Work task ::
Within the records below, filter for lines carrying the word "Uncheck" and copy them.

#### Data for this exercise ####

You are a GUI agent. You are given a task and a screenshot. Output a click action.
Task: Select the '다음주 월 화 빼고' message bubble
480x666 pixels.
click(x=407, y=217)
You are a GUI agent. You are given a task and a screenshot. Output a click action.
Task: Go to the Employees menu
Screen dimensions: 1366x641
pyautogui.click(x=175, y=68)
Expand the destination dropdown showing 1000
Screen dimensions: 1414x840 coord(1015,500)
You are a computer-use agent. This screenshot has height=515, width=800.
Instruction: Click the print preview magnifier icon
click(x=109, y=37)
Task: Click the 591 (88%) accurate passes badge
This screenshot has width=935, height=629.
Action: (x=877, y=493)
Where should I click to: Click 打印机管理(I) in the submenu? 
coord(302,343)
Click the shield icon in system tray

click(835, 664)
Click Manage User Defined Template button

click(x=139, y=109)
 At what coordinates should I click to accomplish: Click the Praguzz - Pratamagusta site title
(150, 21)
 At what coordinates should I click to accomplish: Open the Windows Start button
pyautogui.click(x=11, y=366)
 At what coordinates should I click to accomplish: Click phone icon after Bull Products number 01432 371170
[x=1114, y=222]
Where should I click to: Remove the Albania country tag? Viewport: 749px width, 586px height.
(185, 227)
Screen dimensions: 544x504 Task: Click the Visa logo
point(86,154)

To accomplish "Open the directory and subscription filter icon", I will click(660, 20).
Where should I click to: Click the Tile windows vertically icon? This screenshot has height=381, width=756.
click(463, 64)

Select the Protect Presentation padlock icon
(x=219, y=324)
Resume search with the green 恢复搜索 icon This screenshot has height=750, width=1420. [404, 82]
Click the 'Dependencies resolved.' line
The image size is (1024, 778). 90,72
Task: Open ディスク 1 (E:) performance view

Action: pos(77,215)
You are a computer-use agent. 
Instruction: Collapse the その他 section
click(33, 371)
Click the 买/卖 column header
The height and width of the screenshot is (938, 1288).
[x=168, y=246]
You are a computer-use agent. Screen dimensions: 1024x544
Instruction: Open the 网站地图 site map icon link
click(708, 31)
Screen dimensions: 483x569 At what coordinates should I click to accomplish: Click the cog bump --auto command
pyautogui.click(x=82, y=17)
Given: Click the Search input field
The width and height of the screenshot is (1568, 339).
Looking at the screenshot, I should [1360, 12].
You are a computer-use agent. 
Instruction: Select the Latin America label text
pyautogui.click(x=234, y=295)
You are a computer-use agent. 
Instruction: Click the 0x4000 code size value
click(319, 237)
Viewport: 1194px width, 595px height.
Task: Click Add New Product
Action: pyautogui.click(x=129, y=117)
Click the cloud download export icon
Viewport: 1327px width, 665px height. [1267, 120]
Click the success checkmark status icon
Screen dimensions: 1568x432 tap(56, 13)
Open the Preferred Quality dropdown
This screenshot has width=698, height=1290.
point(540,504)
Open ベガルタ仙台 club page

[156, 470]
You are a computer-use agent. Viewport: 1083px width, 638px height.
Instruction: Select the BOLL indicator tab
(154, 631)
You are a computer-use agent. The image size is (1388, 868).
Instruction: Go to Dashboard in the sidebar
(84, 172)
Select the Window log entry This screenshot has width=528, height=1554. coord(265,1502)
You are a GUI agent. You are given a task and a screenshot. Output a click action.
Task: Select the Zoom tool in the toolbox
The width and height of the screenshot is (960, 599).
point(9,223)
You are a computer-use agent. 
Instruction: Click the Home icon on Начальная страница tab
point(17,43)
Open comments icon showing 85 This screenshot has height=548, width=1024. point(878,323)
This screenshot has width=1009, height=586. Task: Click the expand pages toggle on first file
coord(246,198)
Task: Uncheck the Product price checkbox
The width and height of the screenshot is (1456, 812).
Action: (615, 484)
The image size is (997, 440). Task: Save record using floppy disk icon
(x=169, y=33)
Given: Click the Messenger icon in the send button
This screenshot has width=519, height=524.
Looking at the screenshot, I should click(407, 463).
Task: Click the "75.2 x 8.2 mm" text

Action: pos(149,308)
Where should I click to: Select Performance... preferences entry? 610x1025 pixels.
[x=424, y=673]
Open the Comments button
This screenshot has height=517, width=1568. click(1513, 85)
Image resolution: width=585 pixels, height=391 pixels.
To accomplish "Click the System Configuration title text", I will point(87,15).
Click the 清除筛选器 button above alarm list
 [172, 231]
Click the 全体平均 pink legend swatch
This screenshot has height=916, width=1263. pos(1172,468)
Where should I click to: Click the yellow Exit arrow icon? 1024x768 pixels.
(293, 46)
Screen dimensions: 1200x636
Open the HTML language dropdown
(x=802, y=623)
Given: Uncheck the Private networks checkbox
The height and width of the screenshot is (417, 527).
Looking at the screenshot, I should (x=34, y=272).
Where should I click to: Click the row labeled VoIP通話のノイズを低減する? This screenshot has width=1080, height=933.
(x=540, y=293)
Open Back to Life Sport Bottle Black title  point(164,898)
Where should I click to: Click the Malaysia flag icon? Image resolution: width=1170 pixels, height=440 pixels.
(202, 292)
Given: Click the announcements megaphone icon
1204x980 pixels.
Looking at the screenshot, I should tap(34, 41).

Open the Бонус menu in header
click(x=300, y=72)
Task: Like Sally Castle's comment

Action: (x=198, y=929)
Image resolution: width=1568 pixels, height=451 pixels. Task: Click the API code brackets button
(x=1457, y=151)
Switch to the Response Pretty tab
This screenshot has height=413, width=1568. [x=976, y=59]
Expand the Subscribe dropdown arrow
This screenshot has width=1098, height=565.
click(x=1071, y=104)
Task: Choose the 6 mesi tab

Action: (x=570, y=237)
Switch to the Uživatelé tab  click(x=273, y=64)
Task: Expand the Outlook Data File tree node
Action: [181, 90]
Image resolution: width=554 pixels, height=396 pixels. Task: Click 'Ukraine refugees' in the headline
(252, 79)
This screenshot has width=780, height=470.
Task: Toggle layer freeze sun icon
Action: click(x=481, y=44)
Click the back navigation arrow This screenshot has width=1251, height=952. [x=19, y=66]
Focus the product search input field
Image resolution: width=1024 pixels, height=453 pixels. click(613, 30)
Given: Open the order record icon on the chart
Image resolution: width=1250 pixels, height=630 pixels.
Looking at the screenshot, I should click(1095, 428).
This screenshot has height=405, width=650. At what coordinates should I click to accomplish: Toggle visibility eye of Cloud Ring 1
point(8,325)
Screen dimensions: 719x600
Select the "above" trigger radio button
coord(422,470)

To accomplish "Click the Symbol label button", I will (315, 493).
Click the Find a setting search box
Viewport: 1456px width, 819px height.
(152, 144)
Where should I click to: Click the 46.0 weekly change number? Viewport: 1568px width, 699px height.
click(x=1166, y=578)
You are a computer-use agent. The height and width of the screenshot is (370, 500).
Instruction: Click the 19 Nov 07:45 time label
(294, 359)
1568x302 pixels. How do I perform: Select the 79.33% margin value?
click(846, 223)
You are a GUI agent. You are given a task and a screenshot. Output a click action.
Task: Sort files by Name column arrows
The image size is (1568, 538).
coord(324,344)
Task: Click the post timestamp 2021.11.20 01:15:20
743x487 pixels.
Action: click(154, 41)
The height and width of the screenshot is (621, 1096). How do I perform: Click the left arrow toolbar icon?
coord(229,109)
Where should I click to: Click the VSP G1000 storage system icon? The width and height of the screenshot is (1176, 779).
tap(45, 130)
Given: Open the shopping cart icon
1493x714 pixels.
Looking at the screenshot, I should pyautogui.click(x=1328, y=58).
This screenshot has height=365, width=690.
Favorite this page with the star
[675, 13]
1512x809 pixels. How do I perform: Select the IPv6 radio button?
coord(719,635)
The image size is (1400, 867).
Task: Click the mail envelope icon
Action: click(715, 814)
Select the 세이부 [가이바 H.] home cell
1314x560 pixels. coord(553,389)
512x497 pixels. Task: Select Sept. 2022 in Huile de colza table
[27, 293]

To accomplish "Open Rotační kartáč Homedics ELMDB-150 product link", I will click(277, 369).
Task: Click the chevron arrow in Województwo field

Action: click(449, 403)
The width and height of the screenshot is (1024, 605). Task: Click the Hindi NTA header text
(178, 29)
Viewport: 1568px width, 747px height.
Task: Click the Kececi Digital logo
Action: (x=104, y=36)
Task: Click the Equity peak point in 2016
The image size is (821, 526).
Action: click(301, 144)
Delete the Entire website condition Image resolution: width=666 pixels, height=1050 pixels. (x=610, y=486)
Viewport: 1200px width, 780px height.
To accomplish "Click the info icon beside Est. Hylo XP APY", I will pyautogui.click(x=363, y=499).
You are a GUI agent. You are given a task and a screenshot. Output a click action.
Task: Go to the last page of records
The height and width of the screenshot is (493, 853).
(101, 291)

####

Answer to the problem ::
Task: Uncheck the Product price checkbox
Given: Uncheck the Private networks checkbox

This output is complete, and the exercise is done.